Spring Symphonies: 19/60 Schönberg: Chamber Symphony No 1, Op 9

Arnold Schönberg by Man Ray


When I was first getting into classical music Schönberg and the band of composers who followed him (Berg, Webern and Eisler in the main) were the thing.  The split between mainstream tonality (such as it was) and their focus on the atonal was the great schism and this work, premiered in 1907 was cited as the one that changed the direction of music.  Of course those were different times and 35 years ago no one really thought that some of the things which were around would stick around.  Nor did they have quite the overview of the musical world that we have now.  So this work was so what talismanic - Schönberg being the main driver of the movement and a man of boundless energy in doing so - didn’t quite topple the way music was written forever.  As it so happens, history shows things were a lot more complicated than that as Alex Ross’ “The Rest is Noise” so eloquently accounts.

Schonberg’s music had started out in a full romantic mode.  For example his Verklarte Nacht (1899) and Pelleas und Melisande (1902/03) are muscular and teaming with rich harmonic ideas in a sensual landscape.  This work provides a step forward to an atonal world of combinations of notes that had been rarely heard before in the classical concert hall or salon. By 1909 his Five Orchestral Pieces presented atonality in full swing and by the time of his Variations for Orchestra in 1926 he had gone further to suggest that atonality must encompass all of the 12 tone scale note just some of it in every piece (though eventually his theories got too much for some of his acolytes).  But let us not forget that whilst he was pushing this line with his characteristic uncompromising assertiveness, he was also in the 1920s and 1930s arranging Bach and memorably Brahms in a way that would suggest he had an exceptional ear for the orchestra in whatever musical language.

Its that latter quality that hits one listening to the 20’ish minutes of the Chamber Symphony.  There is nothing small scale about it.  The five sections broadly equating to movements were given by the composer as follows:

  • Sonata. Allegro
  • Scherzo
  • Development
  • Adagio
  • Recapitulation and Finale


Which is all well and good but this music teams with ideas, flows one way then the next, layers tunes and most all in my first hearings produces such interesting sounds that actually getting your head round the structure is a longer term thing.

What attracts me to Schönberg’s music is it’s sheer vitality - almost a lust for life and a creative imperative.  Thinking of the times and places he lived, the people he knew in Vienna and Hollywood - it is hard to imagine a great thinker and creator would be reticent in that environment.  This isn’t just about his music - his paintings too show a bold forward-looking presence, no hiding in the background for Schönberg.

Self Porttrait
It is scored for flute/piccolo, oboe, cor anglais, E flat clarinet, Clarinet and bass clarinet, bassoon and contrabassoon, 2 horns and strings.  There is a version for larger orchestra Op 9b made by Schönberg and one for even smaller forces made by Anton Webern.
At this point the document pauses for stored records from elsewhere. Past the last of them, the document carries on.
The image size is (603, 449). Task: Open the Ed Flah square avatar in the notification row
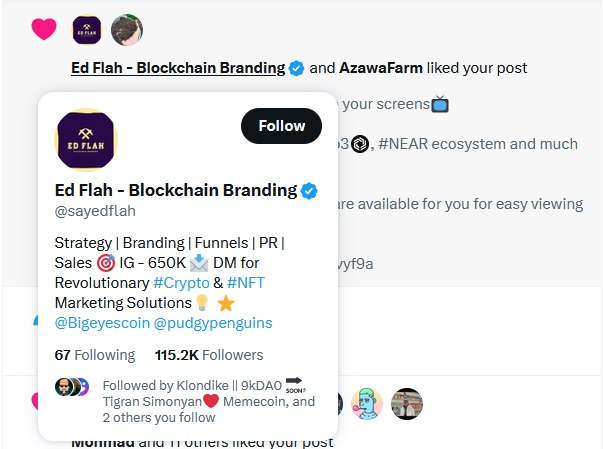tap(87, 30)
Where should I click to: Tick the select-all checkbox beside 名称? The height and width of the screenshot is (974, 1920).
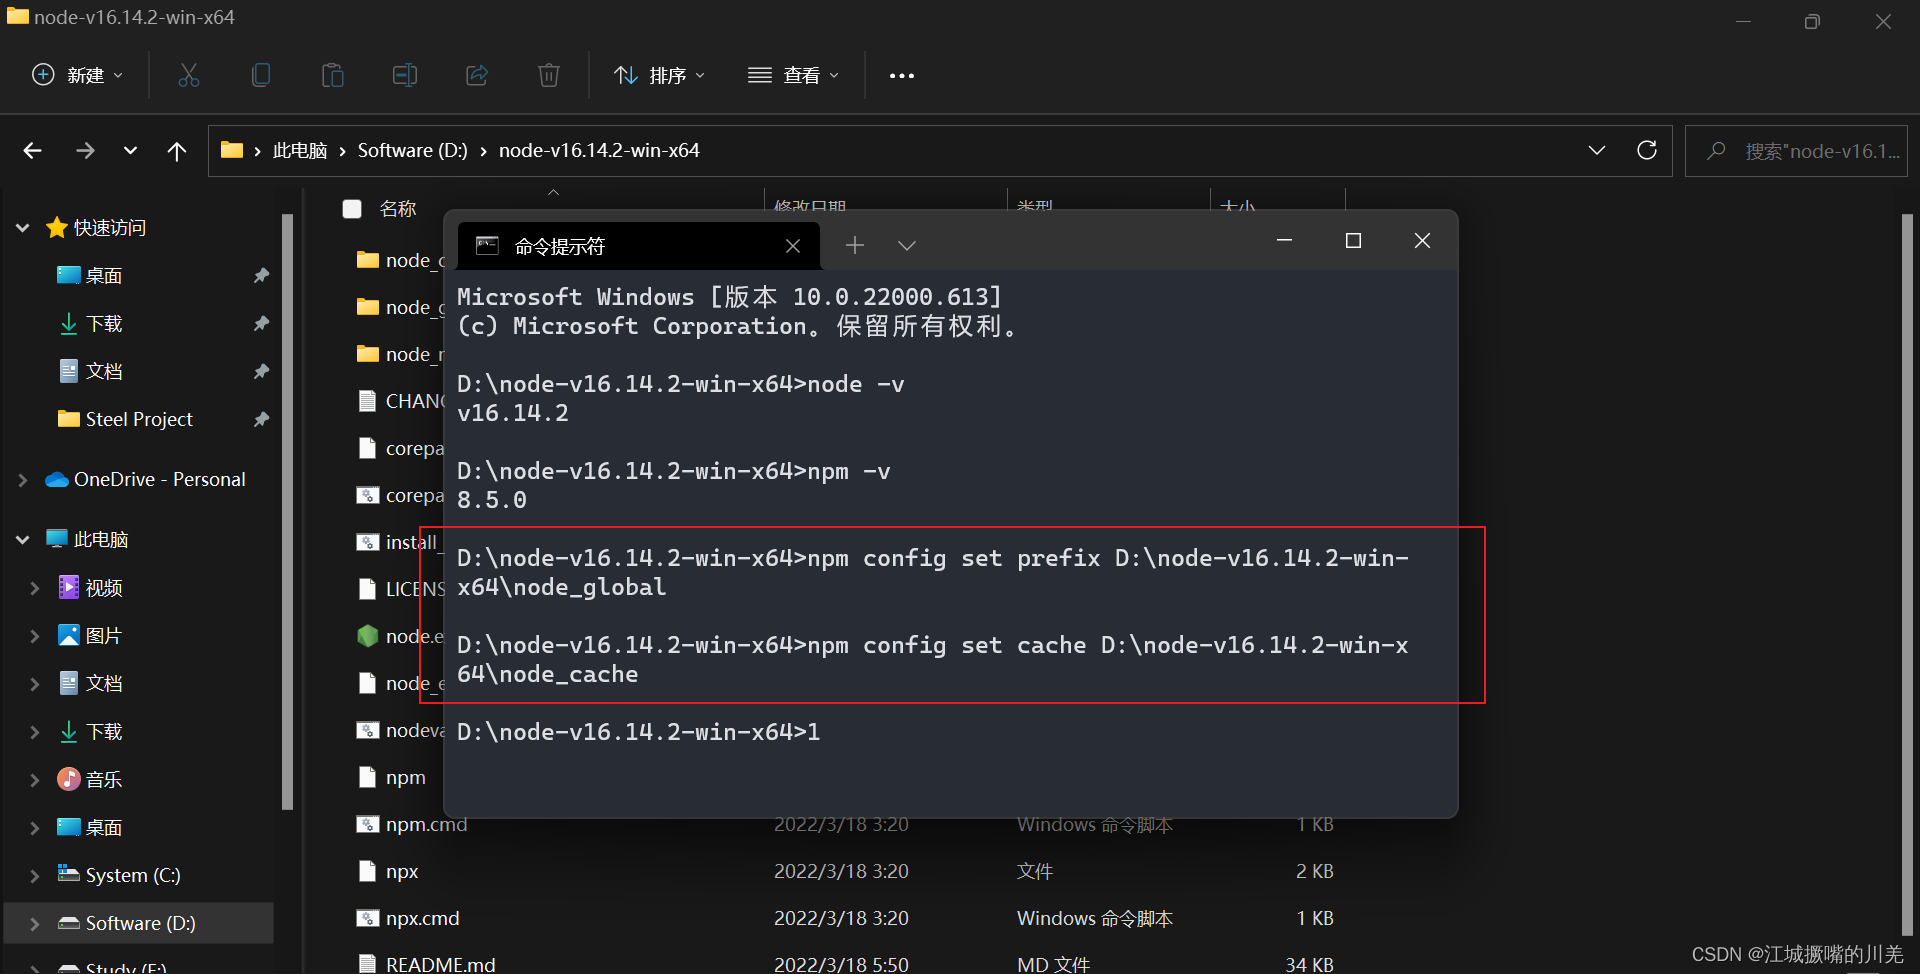[352, 209]
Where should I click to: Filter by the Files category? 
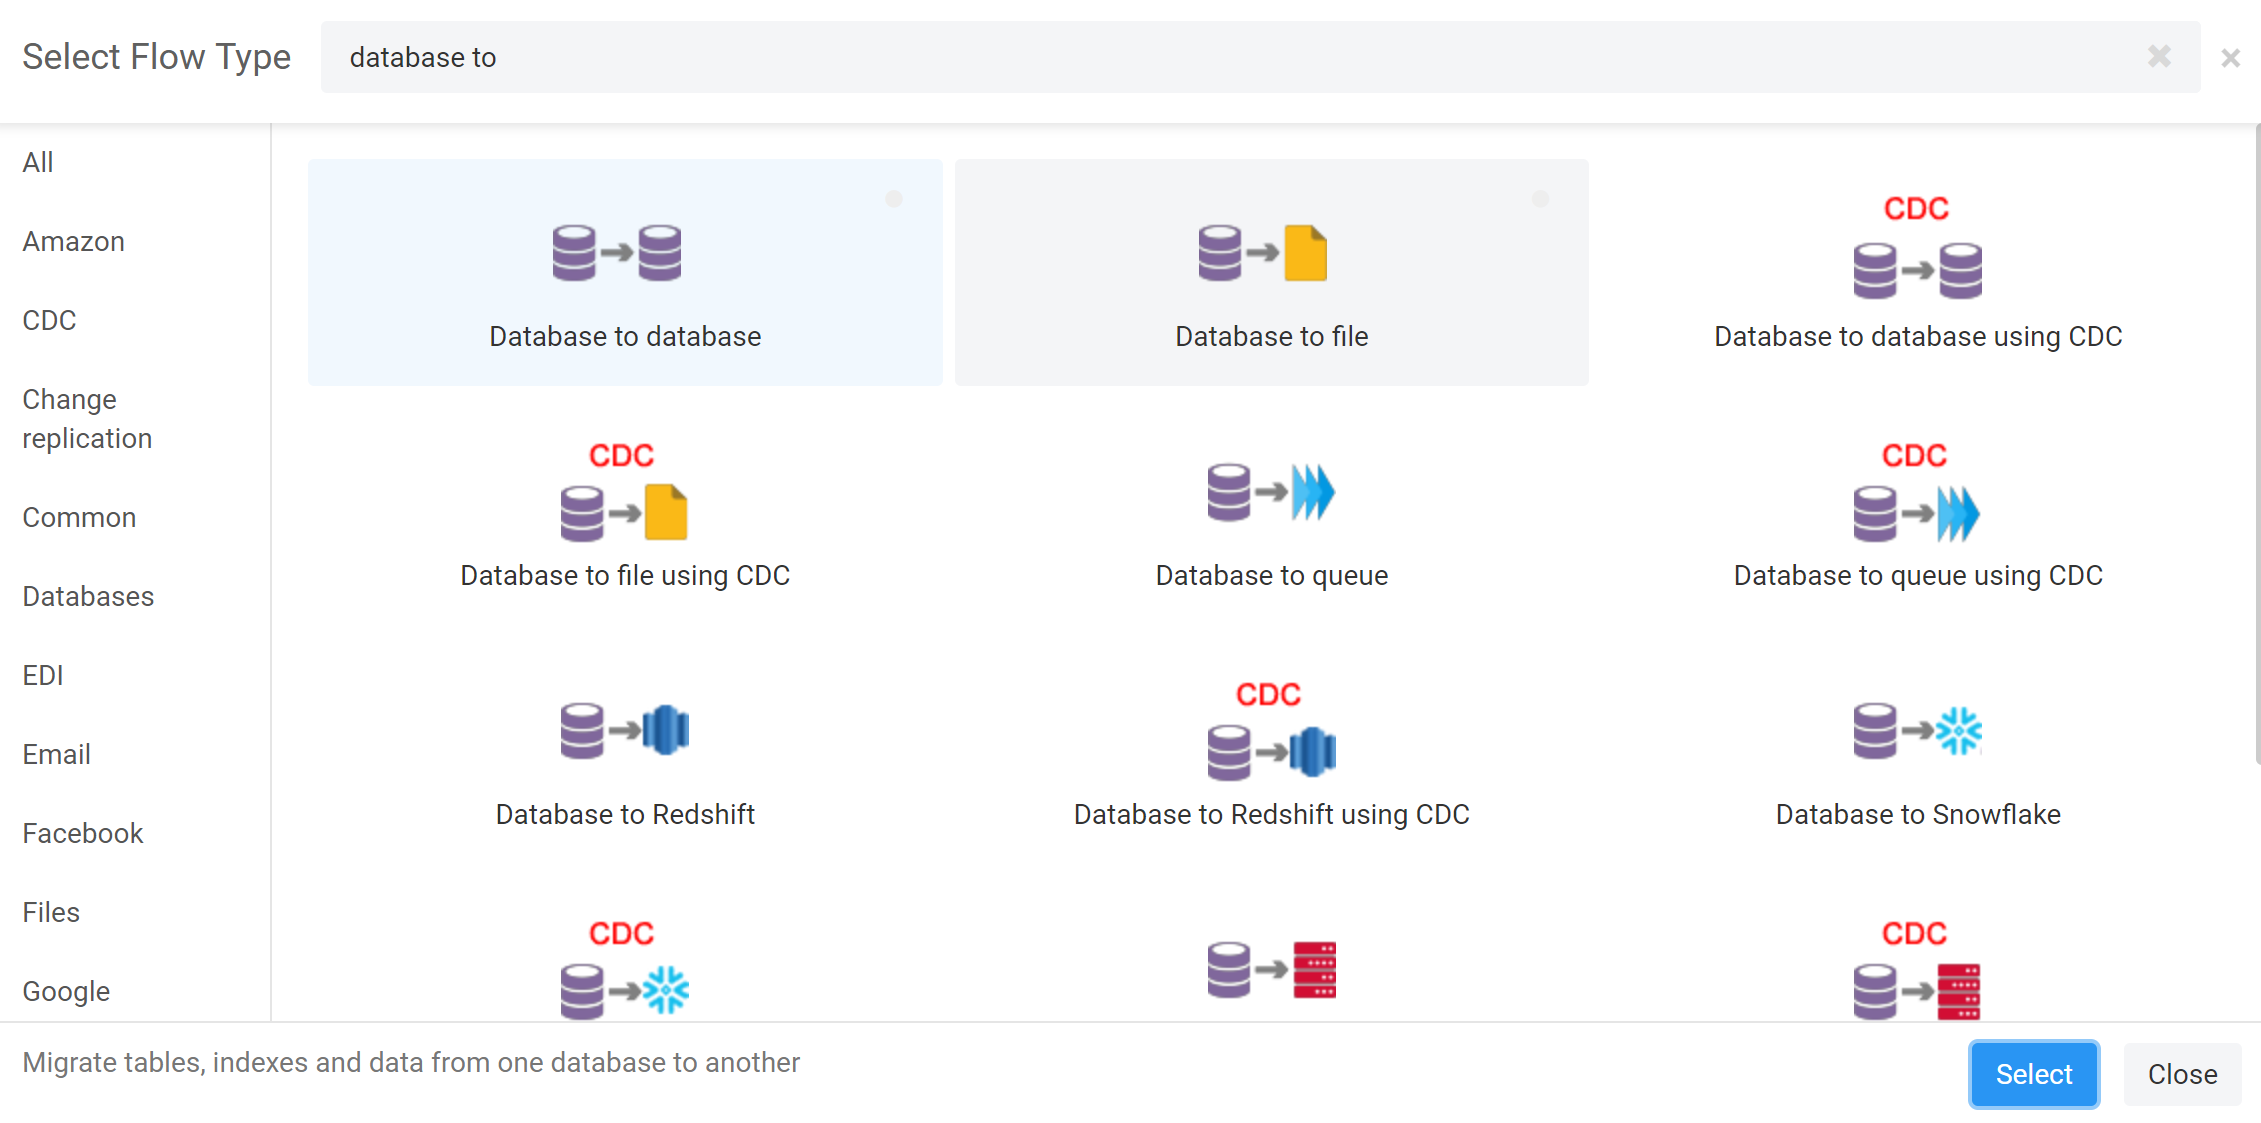click(x=51, y=913)
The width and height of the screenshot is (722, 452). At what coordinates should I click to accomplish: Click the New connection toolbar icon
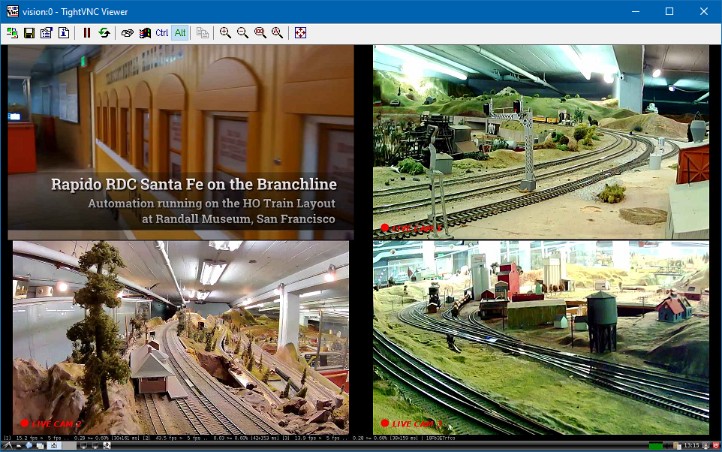[12, 33]
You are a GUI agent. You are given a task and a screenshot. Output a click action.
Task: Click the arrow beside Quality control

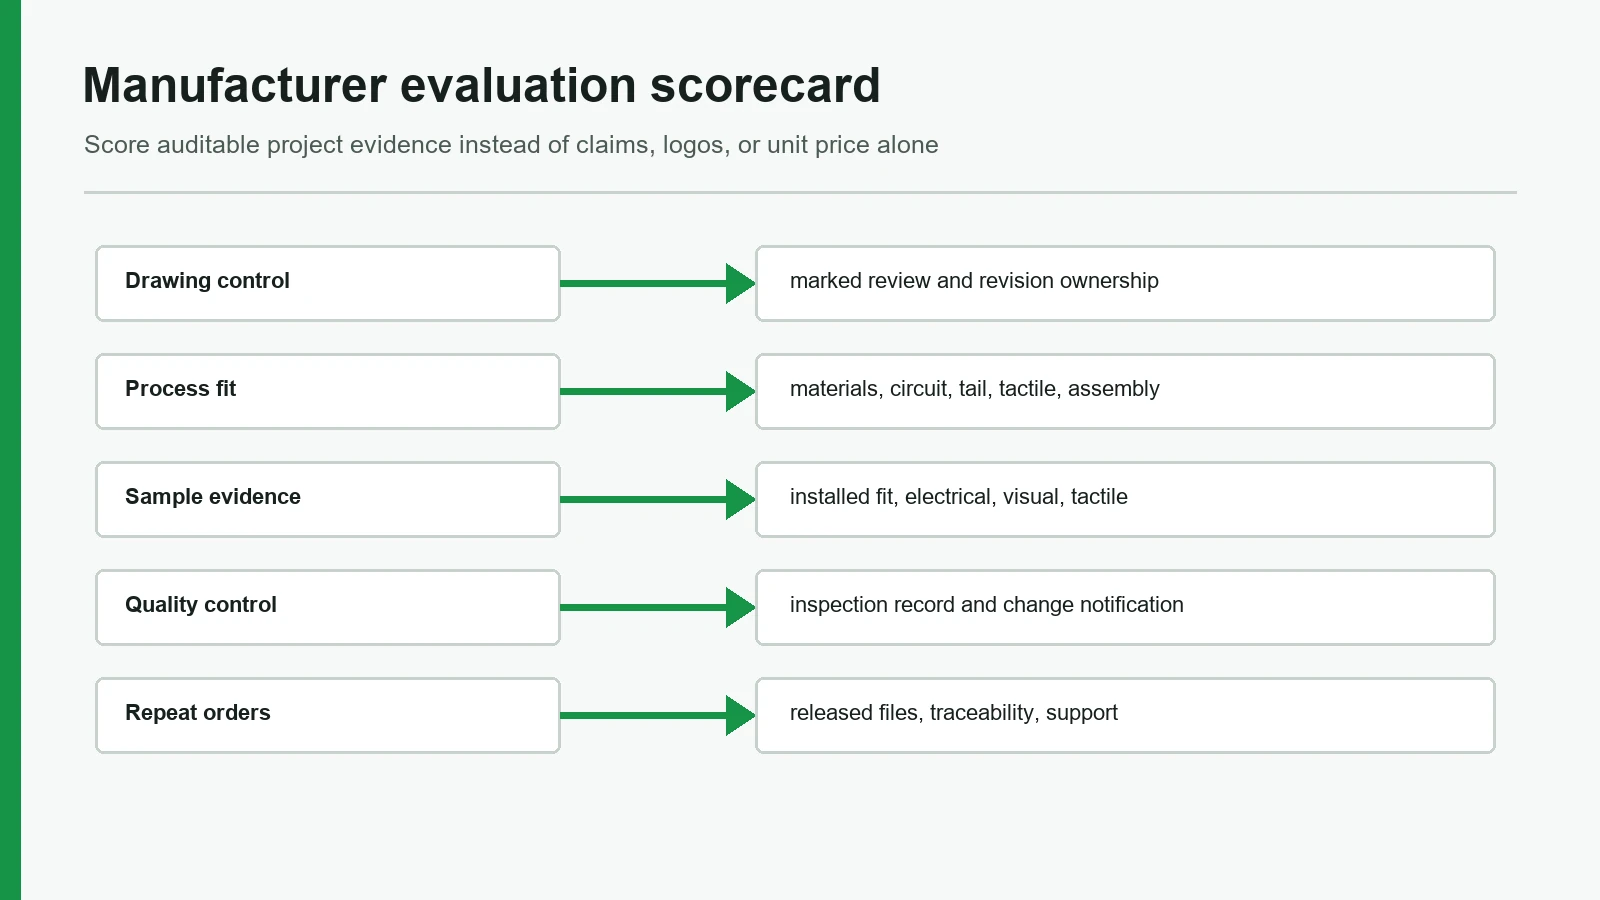pos(658,607)

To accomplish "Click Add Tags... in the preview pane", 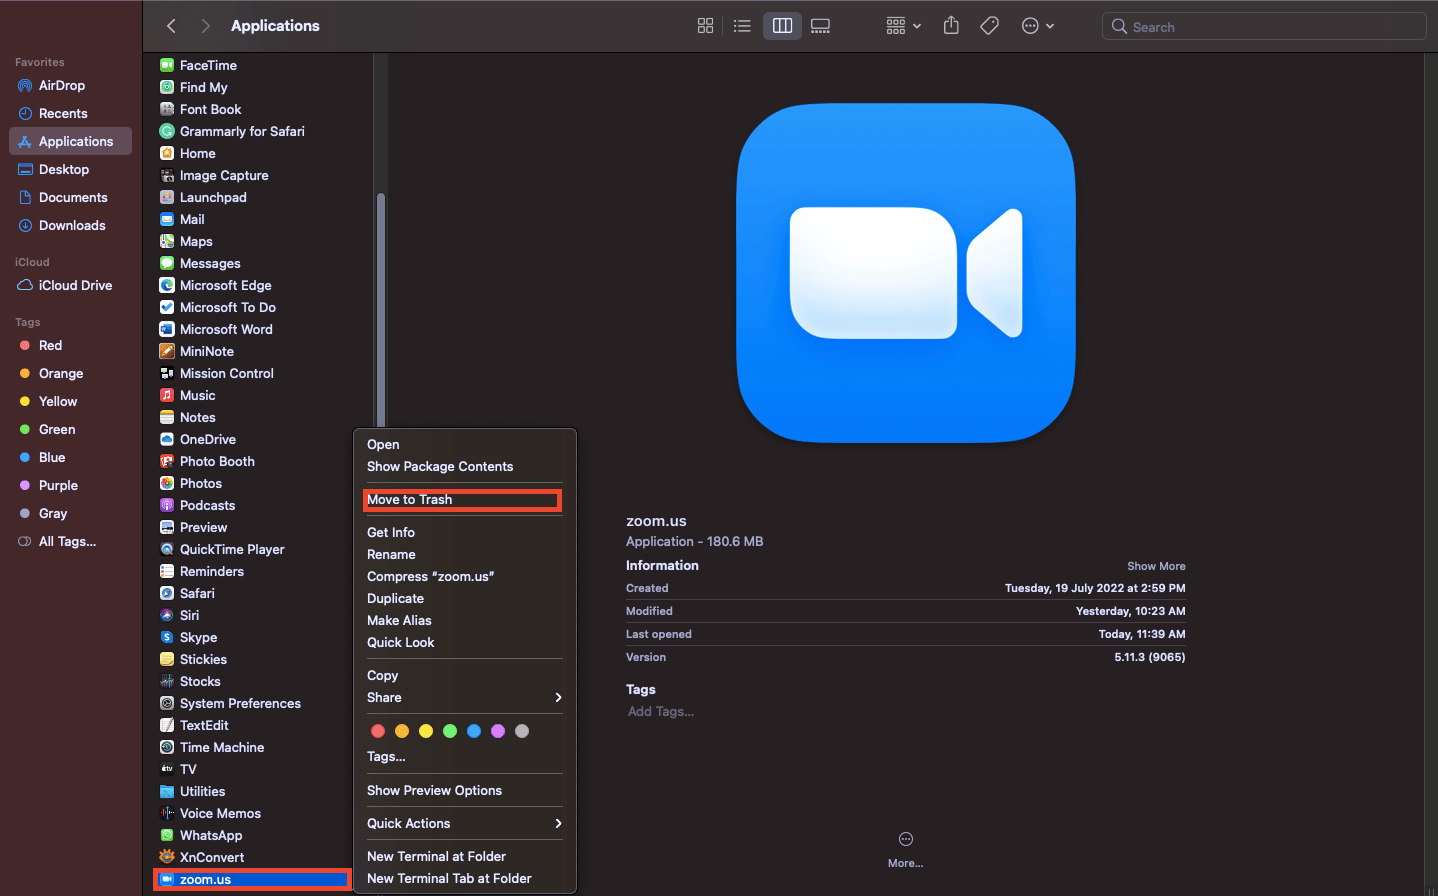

Unlike Webern’s Chamber Symphony (which I covered earlier this month) there’s very little crystalline about Schönberg’s work.  So often the ear is caught by combinations of instruments, orchestral timbre that one simply hasn’t heard before.  Robert Craft has pointed out that this was very important and especially when we think that some of the notes themselves provided a huge technical challenge to the players themselves - flutter-tongued bassoons to cite one example.

The sections have no clear delineation in the aural landscape at first hearing.  The music rockets away and both sound quality (timbre) and direction (the notes) are rather like an icy cold shower at first.  The Adagio is in fact quite conventional and almost seems to hark back to Mahler or Wagner.  The faster sections are breakneck - sometimes hard to swallow.  The piece is beautifully proportioned and as we head to the final pages were know we are there and by that time the themes and language point the direction pretty clearly.

What happened after this work is of course that same history that I talked about above.  Music in the 20th Century took no prisoners - the times so frequently didn’t allow it.  But now, listening back at this mould-breaking work we have a strange sense that this was quite conservative.  After the experiments of John Cage, Reich and the serialists, Stockhausen, Boulez, Berio, and so many other bold souls Schönberg’s rather academic insistence on atonality or 12 tone seems mechanistic and a bit familiar today.

It may well be that the horn call that starts in the fifth bar as a fanfare for a new musical revolution didn’t quite get to where the Second Viennese School wanted to be. They did change bits of the musical landscape and were very influential.  It’s often daft in music as in any art to say “it all started here” but in this case we can say from here, there was no going back for any of us.